35. Fixed the handling of division by zero in the syslibc expansion library.
    (The Revamped Manual states 'In all cases, division by 0 returns 0'.)

36. Made several changes to the documentation, including fixes for some rather
    nasty typos (two of the worst were specifying variables as IGNORED by
    default, and stating that select acts like OR in TriIntercal!).

37. Fixed a bug in the external calls system that made it impossible to write
    a COME FROM in more than one file at a time whilst still having the
    resulting program work reliably.

38. Added support for external calls to Befunge-98 programs; however, this
    distribution does not ship with a Funge-98 interpreter, so in order to use
    this feature you will first have to compile a Funge-98 interpreter into a
    library for use with C-INTERCAL (see README.txt or the Revamped Manual for
    information on this). Also added a test program for this to the pit.

39. Fixed some bugs in the go-away command in interfunge.i.

40. Fixed many bugs in the optimiser, and added a fuzz-tester ("make fuzz") for
    the optimiser which has a chance at finding any new optimiser bugs that may
    be introduced, or any that the maintainers don't know about.

== Release 0.28 (by Alex Smith) 1 Apr 2008 ==

=== Patches, suggestions and bugs found by Joris Huizer ===

1.  Fixed a typo in the [noopxor] optimiser idiom.

2.  Added a [redundantdoublenot] optimiser idiom (a generalisation of Joris'
    suggestion of and code for [triplenot]).

3.  Fixed a typo that caused the flow optimiser to optimise some errors into
    non-erroring code.

4.  Fixed the [lshift16] optimiser idiom; previously it was giving incorrect
    values in some cases where the bits being selected from the original
    number weren't contiguous.

5.  There is now no longer a segfault when the unusual option combination -f
    (without specifying -O) is used.

6.  It is again possible to recompile more than one source file at a time.

7.  The flow optimiser now recognises that comments can be reinstated in
    programs where they can be reinstated.

=== Changes by Alex Smith ===

8.  Fixed some typos in the documentation.

9.  Applying an infix unary operator to a constant (as in &#26) now returns
    the correct value; previously it returned the unary operator applied to a
    sequence number that was 0 for the first unique constant that was the
    argument of a unary operator, 1 for the second unique constant, and so
    on. (This was a bug in the parser.)

10. Added doc/THEORY.txt back in. (It seems that it went missing some time
    between 1.26 and 0.27.) Updated it to describe the current compiler.

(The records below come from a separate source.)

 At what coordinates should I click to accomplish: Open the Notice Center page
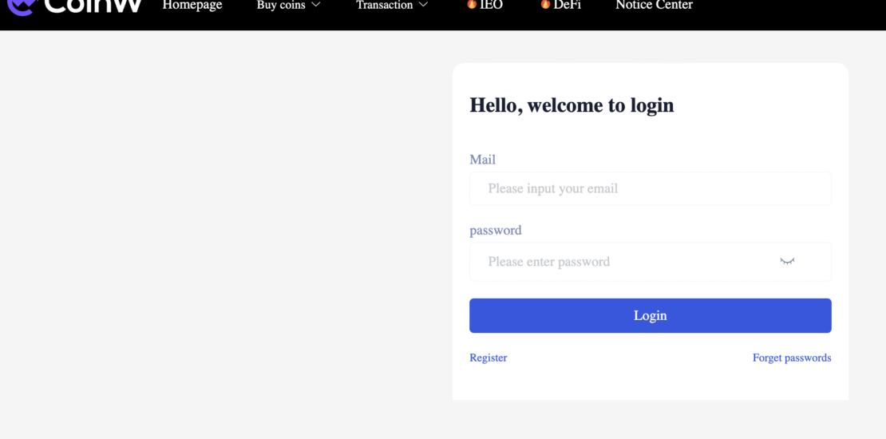pos(654,5)
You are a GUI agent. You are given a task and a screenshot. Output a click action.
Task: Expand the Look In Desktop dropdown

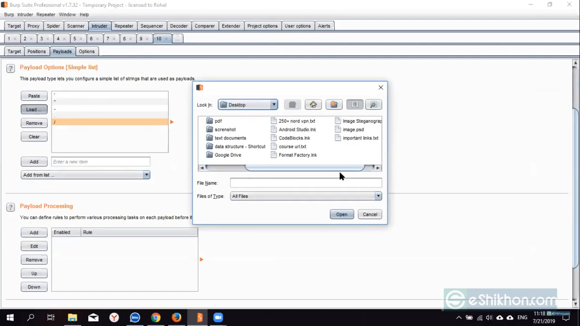[274, 105]
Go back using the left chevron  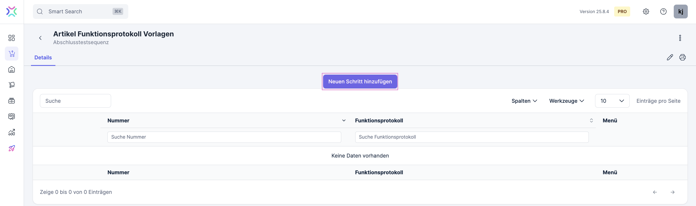(x=40, y=38)
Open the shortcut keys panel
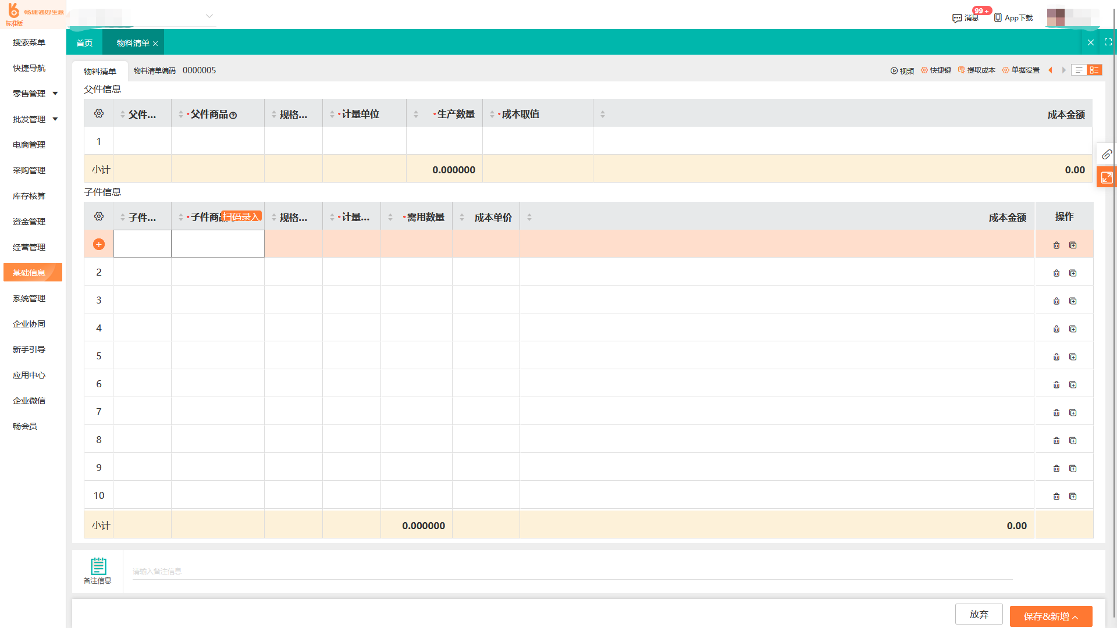This screenshot has width=1117, height=628. coord(937,72)
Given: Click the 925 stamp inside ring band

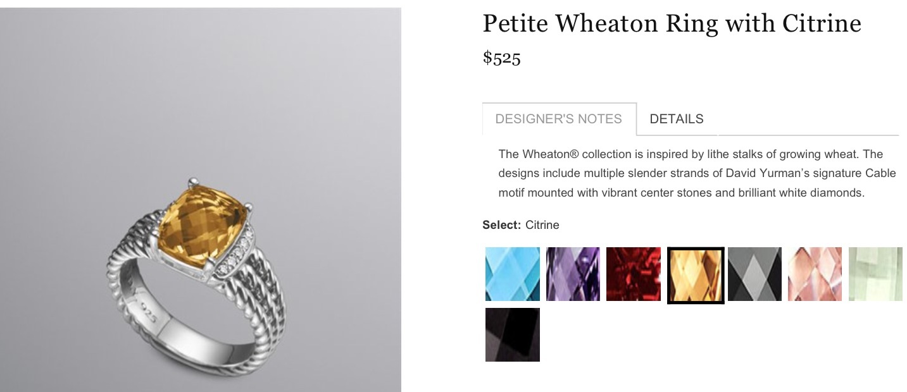Looking at the screenshot, I should [x=149, y=314].
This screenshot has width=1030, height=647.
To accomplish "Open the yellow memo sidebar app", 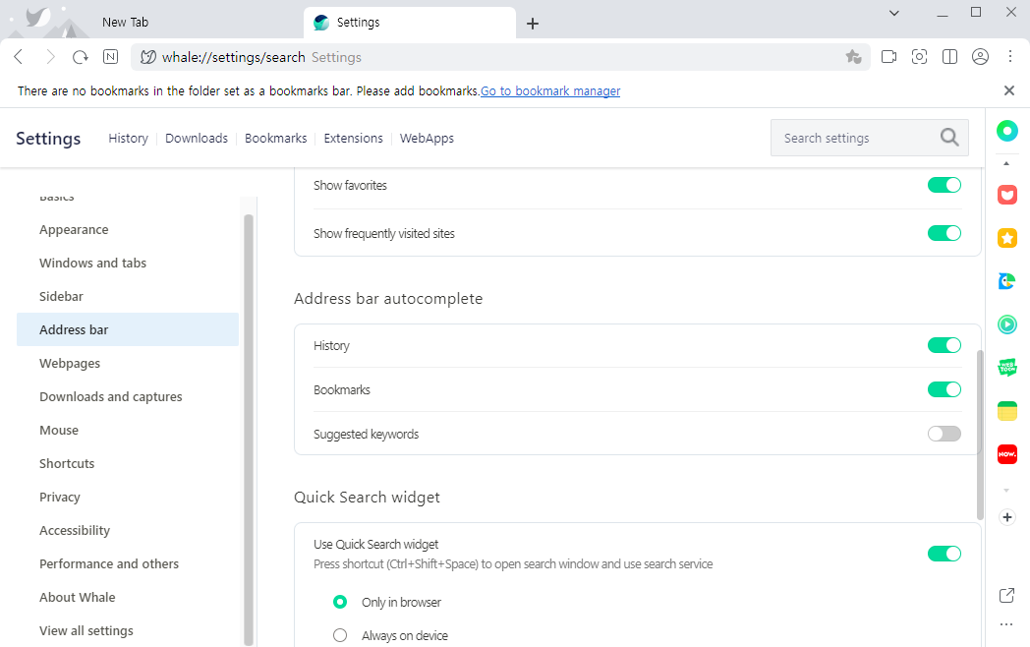I will 1007,411.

11. Turned off optimisation of the optimiser, and also placed a 128MB limit on
    the data segment and virtual memory it was allowed to use. This is to
    prevent Linux thrashing and/or invoking the dreaded oom-killer when
    recompiling idiotism.c. (This happened only rarely, but it happened to me
    twice, each time making my computer unusable for about half an hour.
    Therefore, a fix to prevent the situation happening again was added,
    assuming your computer has at least 128MB free memory and disk space.) As
    a bonus, the build process is now considerably faster, because the
    optimisation of the optimiser was the slowest step of the process.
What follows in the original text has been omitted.